Until you get an intuition for this part of the code, trial and error.

Maybe L1979 that is returning before the set is happening on L1815?

Do we go through that path? I expected the condition on L1786-1795 wouldnt hold

[ShaharNaveh]

AFAICT L1814-L1816, but I am really not sure about that.

Until you get an intuition for this part of the code, trial and error.

Thank you for teaching me, this is really not taken for granted.

Maybe L1979 that is returning before the set is happening on L1815?

Do we go through that path? I expected the condition on L1786-1795 wouldnt hold

For some reason I thought we do, I just debugged it, the if statement evaluate to False.

[jbrockmendel]

For some reason I thought we do, I just debugged it, the if statement evaluate to False.

OK, so we're back at L1814-1816. Spoiler: 1815 is the relevant line. It ends up doing block.values[indexer] = value on the one block in self.obj._mgr (and that __setitem__ call works correctly).

From this we deduce that we'd be better off going down the take_split_path route.

So as you surmised early on, the _can_hold_element check is where we need to focus our attention.

In #33381 you found that flipping that check breaks a bunch of tests, so the _can_hold_element check is correct in those cases. This leaves three possibilties to consider:

1. the _can_hold_element implementation isn't what we want
2. checking _can_hold_element isnt what we want
3. [you tell me]

[ShaharNaveh]

For some reason I thought we do, I just debugged it, the if statement evaluate to False.

OK, so we're back at L1814-1816. Spoiler: 1815 is the relevant line. It ends up doing block.values[indexer] = value on the one block in self.obj._mgr (and that __setitem__ call works correctly).

From this we deduce that we'd be better off going down the take_split_path route.

So as you surmised early on, the _can_hold_element check is where we need to focus our attention.

Given records:
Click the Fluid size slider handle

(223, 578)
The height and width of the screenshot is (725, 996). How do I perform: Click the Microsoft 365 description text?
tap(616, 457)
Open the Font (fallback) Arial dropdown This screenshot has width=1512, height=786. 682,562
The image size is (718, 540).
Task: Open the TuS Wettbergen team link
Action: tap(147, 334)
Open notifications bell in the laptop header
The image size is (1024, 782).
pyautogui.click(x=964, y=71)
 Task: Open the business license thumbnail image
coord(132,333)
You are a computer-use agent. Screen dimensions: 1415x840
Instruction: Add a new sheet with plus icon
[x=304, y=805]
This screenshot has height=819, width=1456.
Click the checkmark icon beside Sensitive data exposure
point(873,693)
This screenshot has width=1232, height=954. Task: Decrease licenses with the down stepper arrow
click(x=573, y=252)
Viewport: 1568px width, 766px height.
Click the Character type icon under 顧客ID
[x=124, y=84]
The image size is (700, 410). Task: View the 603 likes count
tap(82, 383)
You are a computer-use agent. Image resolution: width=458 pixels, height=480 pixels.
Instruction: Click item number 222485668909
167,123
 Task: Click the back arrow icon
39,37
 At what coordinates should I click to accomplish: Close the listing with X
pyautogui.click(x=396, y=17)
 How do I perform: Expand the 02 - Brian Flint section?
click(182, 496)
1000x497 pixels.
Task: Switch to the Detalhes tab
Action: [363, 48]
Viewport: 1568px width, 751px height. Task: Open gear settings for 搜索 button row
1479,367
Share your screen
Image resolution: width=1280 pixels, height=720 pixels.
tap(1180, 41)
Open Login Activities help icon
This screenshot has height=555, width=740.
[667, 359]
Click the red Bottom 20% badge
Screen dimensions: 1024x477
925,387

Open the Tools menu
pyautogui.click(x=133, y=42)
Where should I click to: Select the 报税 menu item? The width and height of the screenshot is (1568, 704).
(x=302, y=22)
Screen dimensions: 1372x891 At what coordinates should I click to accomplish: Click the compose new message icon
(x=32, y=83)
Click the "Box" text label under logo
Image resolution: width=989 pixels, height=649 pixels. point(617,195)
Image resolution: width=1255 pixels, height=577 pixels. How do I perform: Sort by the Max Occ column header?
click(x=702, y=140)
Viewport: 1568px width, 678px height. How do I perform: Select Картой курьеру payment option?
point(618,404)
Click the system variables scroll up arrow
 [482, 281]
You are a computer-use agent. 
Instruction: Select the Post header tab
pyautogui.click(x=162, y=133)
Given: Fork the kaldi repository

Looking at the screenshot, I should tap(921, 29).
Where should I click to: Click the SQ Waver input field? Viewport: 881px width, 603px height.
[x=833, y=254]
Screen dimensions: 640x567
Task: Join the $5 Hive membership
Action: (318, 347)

Tasks:
(a) In the thread, which route does jbrockmendel conclude it would be better to go down?
(b) List the possibilities that the thread numbers as the ones left to consider.
(c) Print everything in the thread from "AFAICT L1814-L1816, but" down to "taken for granted.".
The records are not needed for any of this work.

The results:
(a) The take_split_path route.

(b)
1. the _can_hold_element implementation isn't what we want
2. checking _can_hold_element isnt what we want
3. [you tell me]

(c)
AFAICT L1814-L1816, but I am really not sure about that.

Until you get an intuition for this part of the code, trial and error.

Thank you for teaching me, this is really not taken for granted.